Pemkab Purwakarta Kembali Raih Opini WTP Dari BPK

Bupati Purwakarta Dedi Mulyadi saat diwawancara awak media di kantor BPK Jabar, Senin (05/06/2017). (Foto: Red)

Cidahu.com – Pemerintah Kabupaten (Pemkab) Purwakarta kembali meraih predikat opini Wajar Tanpa Pengecualian (WTP) berdasarkan Laporan Hasil Pemeriksaan (LHP) oleh Badan Pemeriksa Keuangan (BPK) Perwakilan Provinsi Jawa Barat (Jabar).

Bupati Purwakarta, Dedi Mulyadi saat ditemui awak media di auditorium kantor BPK Jabar mengucapkan rasa terima kasih kepada pihak BPK Perwakilan Jabar yang mengapresiasikan kinerja pegawai Pemerintah Kabupaten Purwakarta, khususnya Inspektorat dan Badan Keuangan Daerah.

“Pemkab Purwakarta selalu menerapkan strategi kepatuhan dalam pengelolaan anggaran dan Alhamdulillah tahun ini kita bisa kembali meraih predikat opini WTP dari BPK,” kata Dedi, Senin (05/06/2017).

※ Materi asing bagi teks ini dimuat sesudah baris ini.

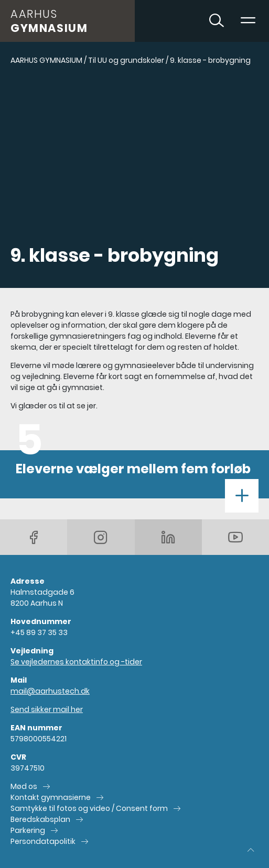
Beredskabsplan (40, 819)
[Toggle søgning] (217, 21)
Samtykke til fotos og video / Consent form (89, 808)
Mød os (24, 786)
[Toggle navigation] (248, 21)
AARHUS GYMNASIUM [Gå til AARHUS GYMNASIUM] (46, 60)
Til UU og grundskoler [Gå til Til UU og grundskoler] (126, 60)
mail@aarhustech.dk (50, 691)
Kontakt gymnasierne (50, 797)
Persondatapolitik (43, 841)
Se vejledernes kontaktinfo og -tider (76, 662)
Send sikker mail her (47, 709)
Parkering (28, 830)
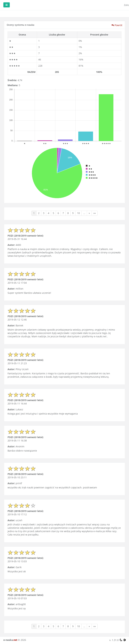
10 (78, 213)
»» (95, 213)
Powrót (117, 25)
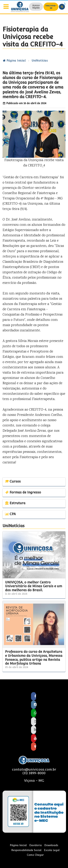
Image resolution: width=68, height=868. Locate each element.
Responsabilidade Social (26, 850)
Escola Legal (52, 850)
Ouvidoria (36, 845)
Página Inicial (14, 60)
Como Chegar (35, 855)
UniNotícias (40, 61)
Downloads (51, 845)
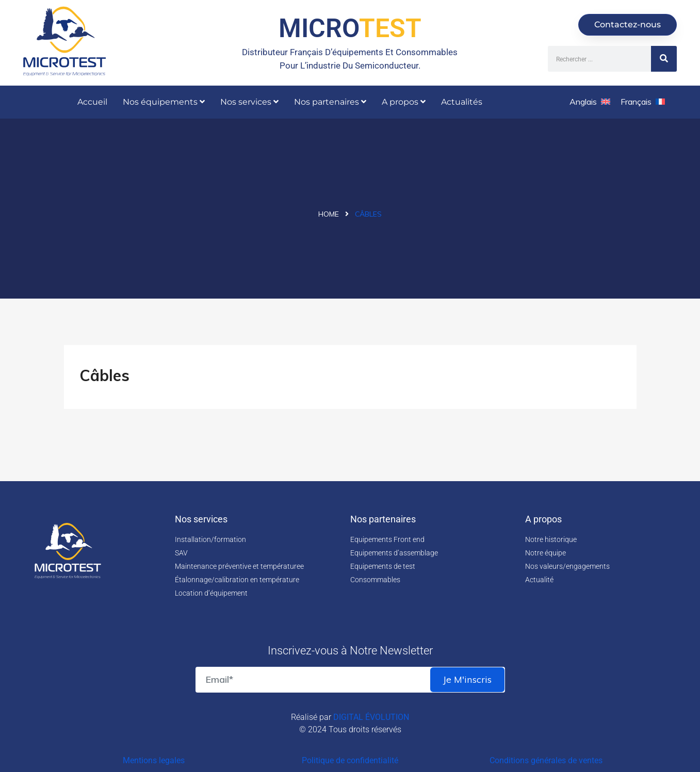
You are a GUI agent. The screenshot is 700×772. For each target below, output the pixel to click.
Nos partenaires (330, 102)
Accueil (92, 102)
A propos (403, 102)
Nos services (249, 102)
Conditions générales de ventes (546, 760)
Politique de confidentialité (350, 760)
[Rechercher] (664, 59)
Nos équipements (164, 102)
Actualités (462, 102)
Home (329, 214)
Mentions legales (154, 760)
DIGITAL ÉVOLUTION (371, 717)
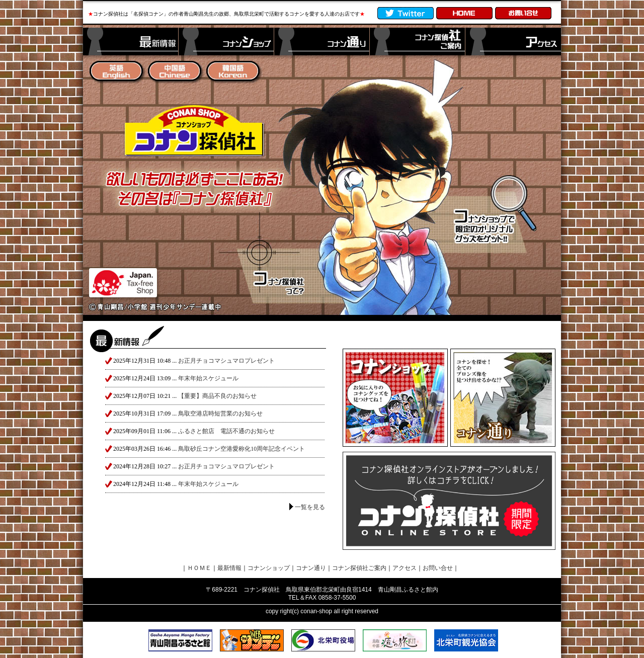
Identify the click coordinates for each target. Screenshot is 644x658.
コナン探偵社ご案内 (359, 568)
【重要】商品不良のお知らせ (217, 396)
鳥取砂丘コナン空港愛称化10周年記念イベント (242, 449)
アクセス (405, 568)
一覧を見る (310, 507)
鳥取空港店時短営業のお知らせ (220, 414)
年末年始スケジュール (208, 378)
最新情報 (229, 568)
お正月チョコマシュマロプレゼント (226, 361)
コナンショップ (269, 568)
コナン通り (311, 568)
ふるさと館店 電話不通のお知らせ (226, 431)
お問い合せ (438, 568)
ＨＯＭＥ (199, 568)
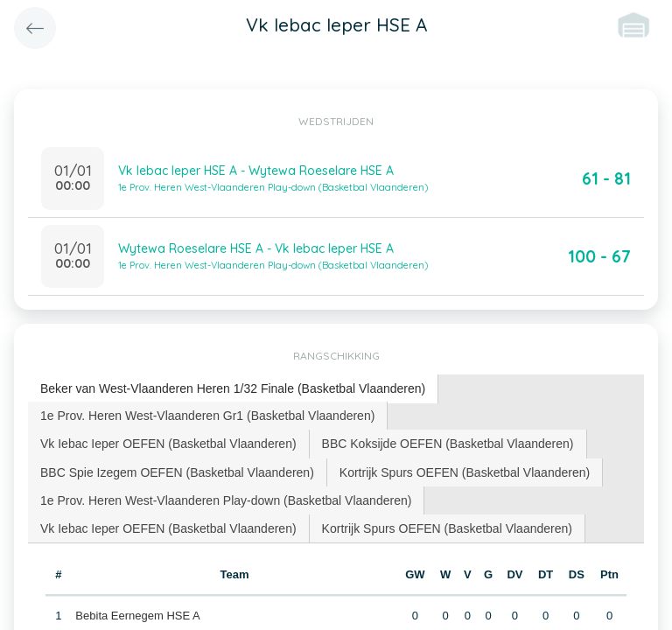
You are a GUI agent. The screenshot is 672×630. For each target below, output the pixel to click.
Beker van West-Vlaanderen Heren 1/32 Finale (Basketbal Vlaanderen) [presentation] (233, 388)
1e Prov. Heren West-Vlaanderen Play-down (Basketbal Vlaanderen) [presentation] (226, 500)
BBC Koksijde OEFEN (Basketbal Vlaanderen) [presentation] (448, 444)
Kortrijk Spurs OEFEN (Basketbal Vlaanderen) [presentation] (465, 472)
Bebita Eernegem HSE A (137, 615)
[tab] (233, 388)
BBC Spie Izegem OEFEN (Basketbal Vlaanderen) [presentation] (177, 472)
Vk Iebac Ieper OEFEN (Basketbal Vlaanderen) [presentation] (168, 444)
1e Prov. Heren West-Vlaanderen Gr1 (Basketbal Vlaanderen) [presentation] (207, 416)
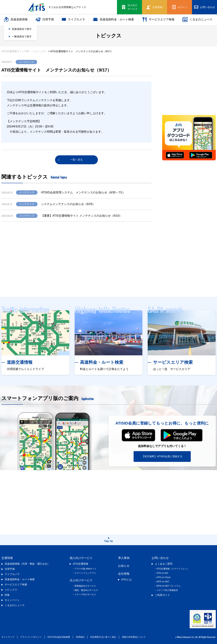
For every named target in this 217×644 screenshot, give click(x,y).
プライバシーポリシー (31, 637)
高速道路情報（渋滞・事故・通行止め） (27, 564)
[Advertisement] (109, 264)
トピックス (11, 590)
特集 (7, 595)
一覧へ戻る (76, 160)
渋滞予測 (44, 20)
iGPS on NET (163, 582)
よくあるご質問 (164, 564)
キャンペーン (12, 600)
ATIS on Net (162, 573)
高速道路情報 (16, 20)
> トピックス (39, 51)
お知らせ (124, 566)
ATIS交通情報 (80, 564)
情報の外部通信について (134, 637)
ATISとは (126, 580)
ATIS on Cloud (163, 577)
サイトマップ (8, 637)
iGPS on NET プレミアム (169, 586)
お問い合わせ (160, 558)
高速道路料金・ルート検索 (113, 20)
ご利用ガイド (162, 595)
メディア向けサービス (85, 594)
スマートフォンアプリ (85, 573)
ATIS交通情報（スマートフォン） (173, 569)
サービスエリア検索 (158, 20)
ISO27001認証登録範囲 (59, 637)
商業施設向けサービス (85, 586)
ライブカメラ (73, 19)
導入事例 (124, 558)
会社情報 (124, 574)
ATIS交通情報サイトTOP (15, 51)
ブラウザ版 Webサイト (85, 569)
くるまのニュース (197, 20)
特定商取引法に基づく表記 (103, 637)
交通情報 (7, 558)
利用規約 (80, 637)
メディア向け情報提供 (167, 590)
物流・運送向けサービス (86, 590)
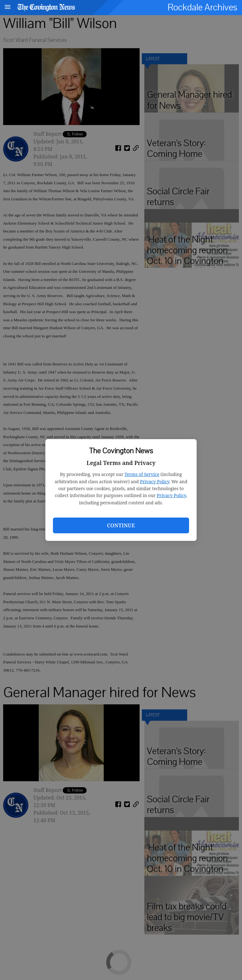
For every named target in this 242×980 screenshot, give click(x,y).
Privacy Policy (154, 482)
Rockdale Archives (202, 7)
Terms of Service (142, 474)
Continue (121, 525)
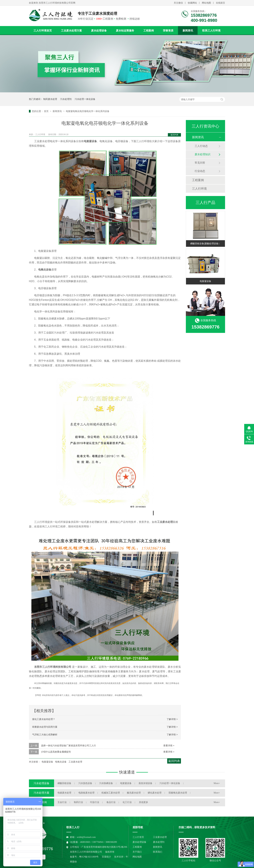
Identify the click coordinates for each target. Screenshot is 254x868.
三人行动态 (201, 146)
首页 (46, 111)
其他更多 (143, 802)
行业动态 (200, 171)
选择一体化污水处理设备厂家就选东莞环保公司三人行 (68, 745)
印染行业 (95, 802)
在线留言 (220, 3)
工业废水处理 (75, 762)
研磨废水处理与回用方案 (45, 727)
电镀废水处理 (64, 793)
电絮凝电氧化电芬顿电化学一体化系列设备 (87, 111)
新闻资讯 (188, 30)
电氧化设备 (61, 762)
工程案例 (148, 30)
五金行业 (62, 802)
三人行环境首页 (43, 30)
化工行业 (127, 802)
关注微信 (178, 3)
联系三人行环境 (211, 30)
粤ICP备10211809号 (89, 857)
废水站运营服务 (125, 30)
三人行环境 (40, 134)
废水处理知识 (203, 154)
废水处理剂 (159, 842)
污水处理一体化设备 (85, 99)
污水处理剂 (66, 99)
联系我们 (157, 852)
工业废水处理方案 (71, 30)
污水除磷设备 (106, 783)
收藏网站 (192, 3)
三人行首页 (138, 837)
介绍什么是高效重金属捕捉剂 (56, 752)
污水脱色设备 (85, 783)
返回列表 (174, 135)
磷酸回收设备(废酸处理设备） (206, 243)
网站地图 (206, 3)
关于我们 (137, 852)
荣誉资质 (168, 30)
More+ (217, 783)
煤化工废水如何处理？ (44, 719)
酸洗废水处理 (134, 793)
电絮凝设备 (47, 762)
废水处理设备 (99, 30)
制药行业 (78, 802)
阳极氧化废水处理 (178, 793)
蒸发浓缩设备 (145, 783)
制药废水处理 (50, 99)
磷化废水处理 (154, 793)
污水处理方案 (41, 793)
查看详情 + (169, 745)
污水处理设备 (41, 783)
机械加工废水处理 (111, 793)
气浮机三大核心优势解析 (45, 735)
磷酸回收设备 (64, 783)
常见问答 (200, 163)
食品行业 (111, 802)
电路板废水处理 (86, 793)
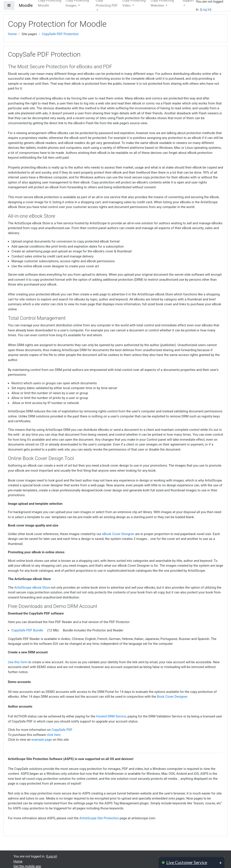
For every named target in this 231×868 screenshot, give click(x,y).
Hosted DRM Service (111, 716)
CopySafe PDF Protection (60, 34)
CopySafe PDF (62, 730)
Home (12, 34)
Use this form (18, 662)
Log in (205, 9)
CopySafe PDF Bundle (27, 630)
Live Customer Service (187, 862)
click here (54, 735)
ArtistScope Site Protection (99, 818)
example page (41, 740)
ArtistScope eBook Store (32, 587)
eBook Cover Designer (118, 534)
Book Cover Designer (172, 696)
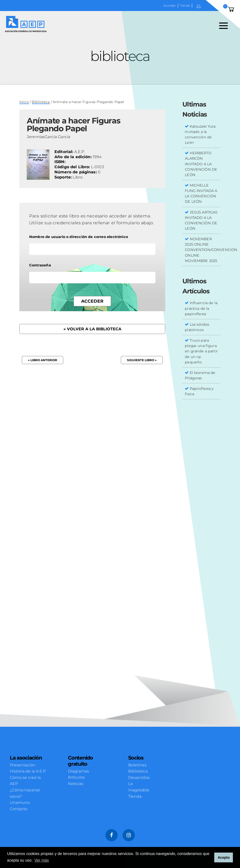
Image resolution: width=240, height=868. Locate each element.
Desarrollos (139, 777)
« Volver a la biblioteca (92, 329)
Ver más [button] (42, 860)
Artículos (76, 777)
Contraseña (40, 265)
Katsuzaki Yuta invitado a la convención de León (200, 134)
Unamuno (20, 803)
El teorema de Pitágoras (200, 375)
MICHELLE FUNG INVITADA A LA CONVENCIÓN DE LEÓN (201, 193)
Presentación (23, 765)
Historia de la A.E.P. (28, 771)
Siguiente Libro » (142, 360)
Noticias (76, 784)
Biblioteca (41, 102)
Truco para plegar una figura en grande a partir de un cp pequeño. (202, 351)
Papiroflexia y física (199, 391)
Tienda (185, 5)
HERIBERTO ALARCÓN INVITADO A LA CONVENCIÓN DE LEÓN (201, 164)
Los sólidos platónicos (197, 327)
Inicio (24, 102)
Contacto (19, 809)
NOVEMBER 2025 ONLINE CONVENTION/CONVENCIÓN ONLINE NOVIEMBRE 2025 (203, 250)
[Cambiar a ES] (198, 6)
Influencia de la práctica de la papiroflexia (201, 308)
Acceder (169, 5)
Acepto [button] (223, 858)
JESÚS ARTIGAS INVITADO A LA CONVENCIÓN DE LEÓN (201, 220)
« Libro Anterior (43, 360)
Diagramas (78, 771)
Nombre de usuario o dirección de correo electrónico (78, 237)
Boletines (137, 765)
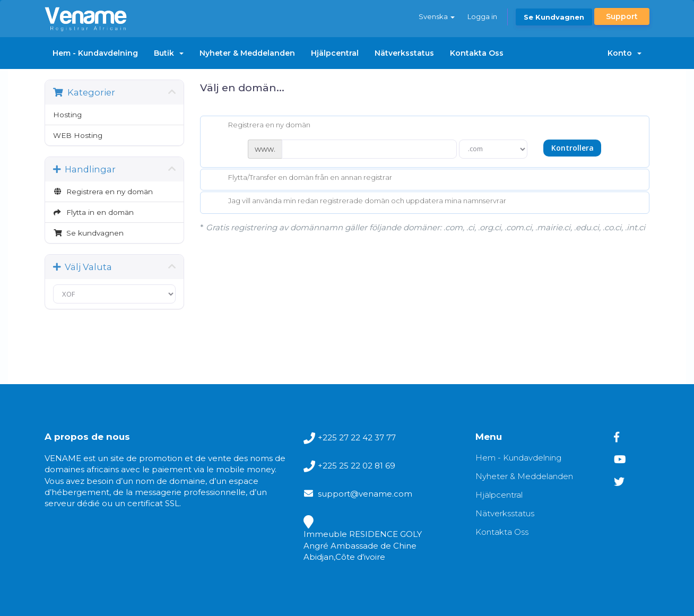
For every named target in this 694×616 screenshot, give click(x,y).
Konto (624, 53)
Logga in (482, 16)
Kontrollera (572, 148)
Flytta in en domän (93, 212)
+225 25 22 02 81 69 (357, 465)
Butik (169, 53)
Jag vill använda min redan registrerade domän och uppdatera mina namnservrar (359, 202)
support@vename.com (365, 493)
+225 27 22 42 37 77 (357, 437)
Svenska (437, 16)
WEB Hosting (77, 135)
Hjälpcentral (335, 53)
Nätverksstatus (404, 53)
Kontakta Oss (476, 53)
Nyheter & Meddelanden (247, 53)
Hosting (67, 115)
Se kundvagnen (554, 17)
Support (622, 16)
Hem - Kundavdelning (95, 53)
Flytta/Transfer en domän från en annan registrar (301, 178)
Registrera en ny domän (103, 192)
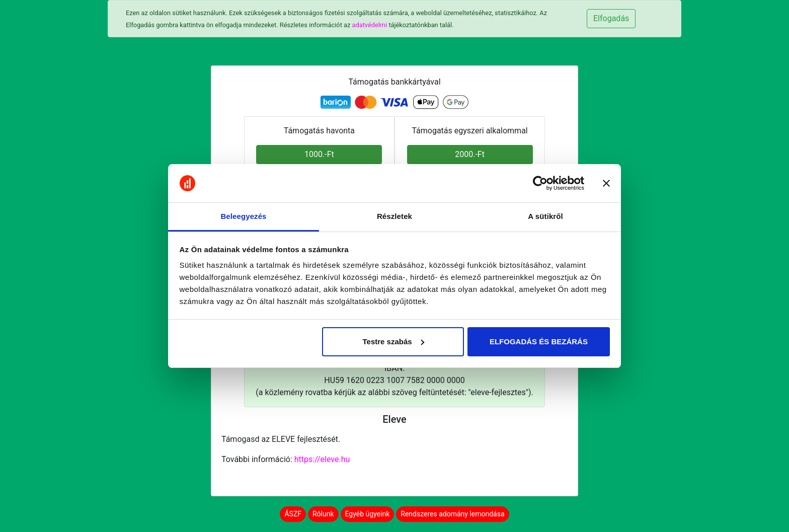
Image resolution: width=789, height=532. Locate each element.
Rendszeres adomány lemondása (452, 514)
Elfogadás (611, 18)
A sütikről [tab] (545, 216)
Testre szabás (393, 341)
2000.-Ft (469, 154)
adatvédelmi (370, 25)
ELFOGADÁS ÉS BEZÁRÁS (538, 341)
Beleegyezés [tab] (243, 216)
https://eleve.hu (322, 459)
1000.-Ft (319, 154)
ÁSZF (293, 514)
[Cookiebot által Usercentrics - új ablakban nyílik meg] (540, 183)
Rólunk (323, 514)
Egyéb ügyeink (367, 514)
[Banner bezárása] (606, 183)
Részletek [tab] (395, 216)
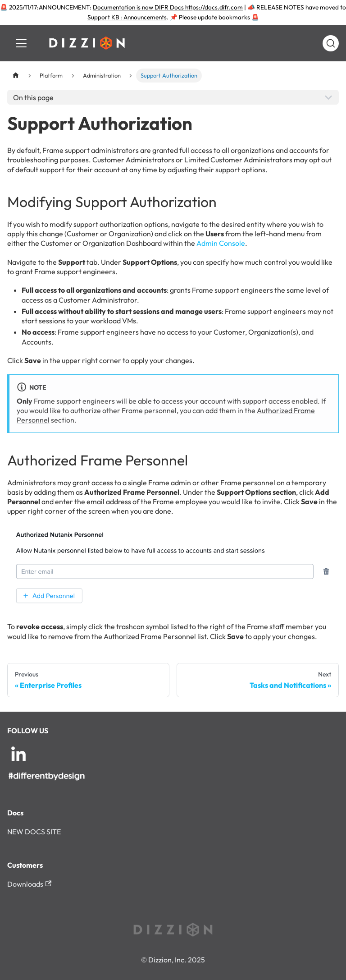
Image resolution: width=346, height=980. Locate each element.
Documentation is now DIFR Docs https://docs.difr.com (168, 7)
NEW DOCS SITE (34, 832)
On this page (33, 97)
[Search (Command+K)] (331, 43)
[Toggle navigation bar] (21, 43)
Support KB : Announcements (127, 17)
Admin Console (221, 243)
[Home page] (16, 75)
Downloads (29, 884)
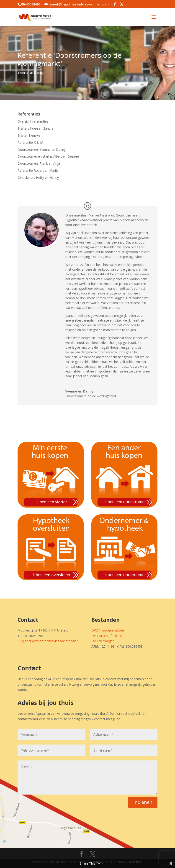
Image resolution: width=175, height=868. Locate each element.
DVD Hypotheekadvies (108, 630)
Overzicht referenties (33, 121)
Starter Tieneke (29, 135)
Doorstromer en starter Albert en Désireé (48, 156)
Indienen (143, 802)
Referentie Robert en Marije (38, 170)
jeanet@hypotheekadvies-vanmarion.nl (51, 641)
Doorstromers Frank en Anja (39, 163)
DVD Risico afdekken (107, 636)
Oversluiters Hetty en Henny (38, 177)
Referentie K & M (30, 142)
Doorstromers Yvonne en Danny (42, 149)
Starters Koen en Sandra (35, 128)
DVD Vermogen (103, 641)
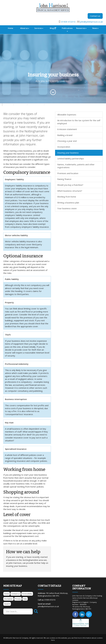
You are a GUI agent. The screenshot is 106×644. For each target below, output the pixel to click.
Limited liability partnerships (70, 158)
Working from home (66, 196)
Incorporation (64, 146)
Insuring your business (68, 152)
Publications (67, 29)
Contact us (95, 16)
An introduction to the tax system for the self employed (79, 122)
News (95, 28)
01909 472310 (68, 22)
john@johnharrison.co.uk (91, 22)
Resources (81, 28)
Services (39, 28)
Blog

Dedi menjelaskan, strategi yang dijalankan adalah kepatuhan, namun tentu kepatuhan ini ada implikasinya, yang mana kepatuhan ini harus diimbangi dengan keberanian karena jika tidak diimbangi dengan keberanian pembangunan akan terhambat.

“Sekarang itu adalah bagaimana membuat elaborasi agar kepatuhan dan keberanian belanja itu menjadi seimbang,” jelasnya.

Sementara itu, Kepala BPK Jawa Barat, Arman Syifa mengatakan pemeriksaan terhadap laporan keuangan ini bertujuan untuk memberikan kewajaran penyajian laporan keuangan.

Dimana pemeriksaan ini tidak dimaksudkan untuk mengungkapkan adanya penyimpangan dalam pengelolaan keuangan.

“Jadi opini yang kami berikan bukan jaminan tidak adanya penyimpangan yang ditemui ataupun kemungkinan penyimpangan dikemudian hari,” terang Arman.

Namun Arman menambahkah, jika ditemukan adanya penyimpangan, kecurangan atau pelanggaran terhadap ketentuan perundang-undangan khususnya yang berdampak adanya potensi kerugian negara , maka hal tersebut harus diungkapkan dalam Laporan Hasil Pemeriksaan (LHP).

“Berdasarkan pasal 20 UU nomor 15 tahun 2014 tentang pemeriksaan pengelolaan dan tanggungjawab keuangan negara, pejabat wajib menindaklanjuti rekomendasi dalam LHP dan pejabat wajib memberikan jawaban atau penjelasan kepada BPK tentang tindak lanjut atas rekomendasi dalam LHL dalam jangka waktu 60 hari setelah laporan diterima,” tambah Arman.

Untuk diketahui, selain Pemerintah Kabupaten Purwakarta sepuluh Pemerintah Kabupaten/Kota di Jawa Barat juga berhasil mendapat opini WTP dalam pemeriksaan laporan keuangan tahap satu, yakni Pemerintah Kota Sukabumi, Pemerintah Kota Cirebon, Pemerintah Kota Depok, Pemerintah Kota Bekasi, Kabupaten Bogor, Kabupaten Cirebon, Kabupaten Garut, Kabupaten Kuningan, Kabupaten Majalengka, dan Kabupaten Sumedang.

Sementara untuk Pemerintah Kabupaten Bandung Barat mendapat opini Wajar Dengan Pengecualian (WDP).